A complete scraper for 4chan (Now that's fast.)
pepeScraper is a scraper that uses context for your searches and returns exactly what you want. (I'm learning how to make an item look cooler than it actually is)
- Enter keywords, anything you can think of (just be careful what you search for 👀)
- Control the results by date and exclude what you don't want to appear.
- Control the search speed of this program (do not confuse the processing thread with the 4chan thread)
If you use Windows, just go to releases and download the latest version and then install the dependencies.
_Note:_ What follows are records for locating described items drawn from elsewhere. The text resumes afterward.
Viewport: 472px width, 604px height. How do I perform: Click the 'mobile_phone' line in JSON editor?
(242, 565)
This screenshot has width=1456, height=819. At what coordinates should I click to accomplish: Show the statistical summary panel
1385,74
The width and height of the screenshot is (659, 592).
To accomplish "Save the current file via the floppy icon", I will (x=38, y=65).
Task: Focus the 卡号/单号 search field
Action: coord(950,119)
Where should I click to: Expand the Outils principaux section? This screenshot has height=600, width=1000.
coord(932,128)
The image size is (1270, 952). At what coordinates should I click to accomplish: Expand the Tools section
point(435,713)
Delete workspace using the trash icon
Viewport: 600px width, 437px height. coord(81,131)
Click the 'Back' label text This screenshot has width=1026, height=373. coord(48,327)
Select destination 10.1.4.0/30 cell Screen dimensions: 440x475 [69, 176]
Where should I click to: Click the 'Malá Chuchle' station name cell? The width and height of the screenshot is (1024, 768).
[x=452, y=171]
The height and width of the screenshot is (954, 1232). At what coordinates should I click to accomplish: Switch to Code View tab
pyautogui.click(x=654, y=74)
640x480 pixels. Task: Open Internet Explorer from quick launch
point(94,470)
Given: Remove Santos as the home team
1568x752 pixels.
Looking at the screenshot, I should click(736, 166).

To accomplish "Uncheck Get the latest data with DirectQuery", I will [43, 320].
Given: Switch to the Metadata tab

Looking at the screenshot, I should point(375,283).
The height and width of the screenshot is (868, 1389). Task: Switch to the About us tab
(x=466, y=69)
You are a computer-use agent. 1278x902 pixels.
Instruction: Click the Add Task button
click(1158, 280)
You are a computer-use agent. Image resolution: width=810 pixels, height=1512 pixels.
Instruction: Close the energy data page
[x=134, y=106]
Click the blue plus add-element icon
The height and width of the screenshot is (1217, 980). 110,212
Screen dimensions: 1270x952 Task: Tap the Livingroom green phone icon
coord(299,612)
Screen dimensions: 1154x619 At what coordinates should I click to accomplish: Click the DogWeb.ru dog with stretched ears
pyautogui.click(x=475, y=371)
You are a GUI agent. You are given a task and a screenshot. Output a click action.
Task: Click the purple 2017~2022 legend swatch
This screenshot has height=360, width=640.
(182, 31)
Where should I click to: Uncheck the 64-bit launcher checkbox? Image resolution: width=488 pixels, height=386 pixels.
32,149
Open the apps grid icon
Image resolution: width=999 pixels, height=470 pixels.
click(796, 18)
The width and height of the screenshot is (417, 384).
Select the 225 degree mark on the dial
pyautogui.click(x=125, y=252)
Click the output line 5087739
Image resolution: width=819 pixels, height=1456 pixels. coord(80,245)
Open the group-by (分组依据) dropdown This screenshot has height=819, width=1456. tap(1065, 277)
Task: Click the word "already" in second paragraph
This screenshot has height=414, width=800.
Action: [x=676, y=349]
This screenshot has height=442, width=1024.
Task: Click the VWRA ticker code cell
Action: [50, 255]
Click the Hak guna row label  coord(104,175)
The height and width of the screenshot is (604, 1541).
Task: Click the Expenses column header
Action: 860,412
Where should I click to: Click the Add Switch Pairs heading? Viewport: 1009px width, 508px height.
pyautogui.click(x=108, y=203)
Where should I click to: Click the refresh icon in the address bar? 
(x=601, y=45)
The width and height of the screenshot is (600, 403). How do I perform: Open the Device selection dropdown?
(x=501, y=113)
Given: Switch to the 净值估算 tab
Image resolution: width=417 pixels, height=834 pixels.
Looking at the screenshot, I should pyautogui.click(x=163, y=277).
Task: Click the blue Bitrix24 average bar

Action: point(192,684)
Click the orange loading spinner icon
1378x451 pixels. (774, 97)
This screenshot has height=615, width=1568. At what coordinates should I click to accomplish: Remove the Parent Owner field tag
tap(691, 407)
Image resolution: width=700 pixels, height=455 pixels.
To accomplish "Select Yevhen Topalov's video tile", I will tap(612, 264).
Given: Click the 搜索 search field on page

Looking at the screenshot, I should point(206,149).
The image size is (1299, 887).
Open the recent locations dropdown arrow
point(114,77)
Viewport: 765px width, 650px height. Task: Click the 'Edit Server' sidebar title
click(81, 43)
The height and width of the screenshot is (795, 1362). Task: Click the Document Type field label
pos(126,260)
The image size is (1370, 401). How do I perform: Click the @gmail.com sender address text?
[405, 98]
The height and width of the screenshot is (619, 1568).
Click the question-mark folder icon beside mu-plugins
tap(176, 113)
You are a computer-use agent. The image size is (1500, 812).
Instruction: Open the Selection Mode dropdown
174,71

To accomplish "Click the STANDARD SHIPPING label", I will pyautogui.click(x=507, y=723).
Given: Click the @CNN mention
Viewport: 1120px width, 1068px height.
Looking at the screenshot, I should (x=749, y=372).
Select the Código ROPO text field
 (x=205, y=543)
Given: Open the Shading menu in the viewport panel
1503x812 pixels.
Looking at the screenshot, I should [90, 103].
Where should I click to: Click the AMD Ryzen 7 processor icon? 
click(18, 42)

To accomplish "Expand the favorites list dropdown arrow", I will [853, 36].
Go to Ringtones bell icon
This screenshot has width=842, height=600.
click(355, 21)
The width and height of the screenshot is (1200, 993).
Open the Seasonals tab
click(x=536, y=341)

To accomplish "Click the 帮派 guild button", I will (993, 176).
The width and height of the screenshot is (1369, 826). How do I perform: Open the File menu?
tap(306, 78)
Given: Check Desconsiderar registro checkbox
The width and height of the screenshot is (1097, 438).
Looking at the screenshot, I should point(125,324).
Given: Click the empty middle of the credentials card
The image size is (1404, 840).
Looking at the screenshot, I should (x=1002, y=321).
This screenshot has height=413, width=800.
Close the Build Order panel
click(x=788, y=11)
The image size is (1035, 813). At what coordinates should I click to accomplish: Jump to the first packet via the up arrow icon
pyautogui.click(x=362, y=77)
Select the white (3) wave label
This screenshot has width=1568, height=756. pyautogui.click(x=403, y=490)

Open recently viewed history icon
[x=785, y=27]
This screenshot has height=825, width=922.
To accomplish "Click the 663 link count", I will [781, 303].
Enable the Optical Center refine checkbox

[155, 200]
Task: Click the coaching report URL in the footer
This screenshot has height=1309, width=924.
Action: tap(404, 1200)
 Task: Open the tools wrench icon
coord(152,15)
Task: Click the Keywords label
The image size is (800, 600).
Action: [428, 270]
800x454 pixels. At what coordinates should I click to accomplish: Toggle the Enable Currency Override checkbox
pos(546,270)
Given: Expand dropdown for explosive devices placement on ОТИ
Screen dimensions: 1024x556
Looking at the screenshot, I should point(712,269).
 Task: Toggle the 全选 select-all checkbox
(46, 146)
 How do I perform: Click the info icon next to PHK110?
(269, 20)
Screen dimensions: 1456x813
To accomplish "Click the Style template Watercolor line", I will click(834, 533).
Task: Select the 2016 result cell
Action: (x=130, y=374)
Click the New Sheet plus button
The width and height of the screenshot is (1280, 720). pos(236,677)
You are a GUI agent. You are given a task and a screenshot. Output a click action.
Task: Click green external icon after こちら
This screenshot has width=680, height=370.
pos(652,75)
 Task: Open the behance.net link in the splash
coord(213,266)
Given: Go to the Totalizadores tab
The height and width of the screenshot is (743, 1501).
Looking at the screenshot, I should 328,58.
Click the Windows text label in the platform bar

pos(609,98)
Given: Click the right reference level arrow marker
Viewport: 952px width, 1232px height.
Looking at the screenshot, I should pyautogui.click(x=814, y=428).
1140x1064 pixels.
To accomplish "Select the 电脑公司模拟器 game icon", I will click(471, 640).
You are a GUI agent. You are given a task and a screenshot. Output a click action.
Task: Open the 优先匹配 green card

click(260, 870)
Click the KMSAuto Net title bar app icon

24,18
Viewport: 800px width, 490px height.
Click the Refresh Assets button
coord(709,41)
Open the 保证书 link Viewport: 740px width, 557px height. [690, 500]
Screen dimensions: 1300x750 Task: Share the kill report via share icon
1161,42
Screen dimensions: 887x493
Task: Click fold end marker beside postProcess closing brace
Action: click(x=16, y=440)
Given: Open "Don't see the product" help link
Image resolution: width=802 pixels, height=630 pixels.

If you want to help and have access to the source code, use the code below.
git clone https://github.com/JuaanReis/pepeScraper.git
cd ./pepeScraper
pip install -r requirements.txt
py main.py --help| Flag | Description | Example |
|---|---|---|
--key <w> |
Keywords used as the base for search and scraping. | --key mustang |
--date <YYYY/MM/DD> |
Exact date when the OP post was made. | --date 2024/01/10 |
--before <YYYY/MM/DD> |
Posts before the given date up to today. | --before 2023/05/01 |
--after <YYYY/MM/DD> |
Posts after the given date up to today. | --after 2024/02/01 |
--min-replies <n> |
Minimum number of replies the thread must have. | --min-replies 10 |
--max-replies <n> |
Maximum number of replies the thread can have. | --max-replies 200 |
--board <board_name> |
Name(s) of the board(s) to search. | --board g |
-T <n> |
Number of threads that the program will work with (changes speed, not the outcome). | -T 9 |
--op-only, -op |
Only consider the original post (OP). | -op |
--no-op, -nop |
Opposite of --op-only, ignores the OP. |
-nop |
--nsfw, -n |
Enable vulgar posts. | -n |
--nsfw-title, -nt |
Enable vulgar titles. | -nt |
--output, -o |
Save the results to a text file (links only). | -o results.txt |
--download_image, -di |
Download all images from the thread. | -di |
--log <w> |
Save logs in pepescraper/src/data/logs. |
--log scan.log |
--all-boards, -ab |
Show all boards. | -ab |
--proxy, -p <w> |
Connect through a proxy. | -p http://127.0.0.1:8080 |
--title, -t |
Apply the search term to the title. | -t |
--image, -i |
Filter the search by keyword in the image. | -i |
--language, -l |
Translate the output into the chosen language. | -l pt |
I don't even know what this meme means (and fuck you if you do).
PepeScraper does NOT automatically store anything.
it only uses the API and creates a direct link to 4chan.
No logs, no history, no databases, no Facebook copy (maybe you understand).
You have the option to save images of the boards, logs, and output results, but nothing is automatic
(unless you choose this option in the configuration file)
Everything is stored in RAM and deleted when the program finishes. (That's right, your mom won't find out what you searched for.)
Please don't sue me, I don't have the money to pay a lawyer. (Sometimes there isn't even enough money to buy food.)
I'm serious, pornography can destroy your brain, your body, and your family (no matter how many times I write this, you'll ignore it). '
python main.py --keyword "pepe" --date 01/01/2025This can make your research perhaps safer (I don't know if I programmed this right).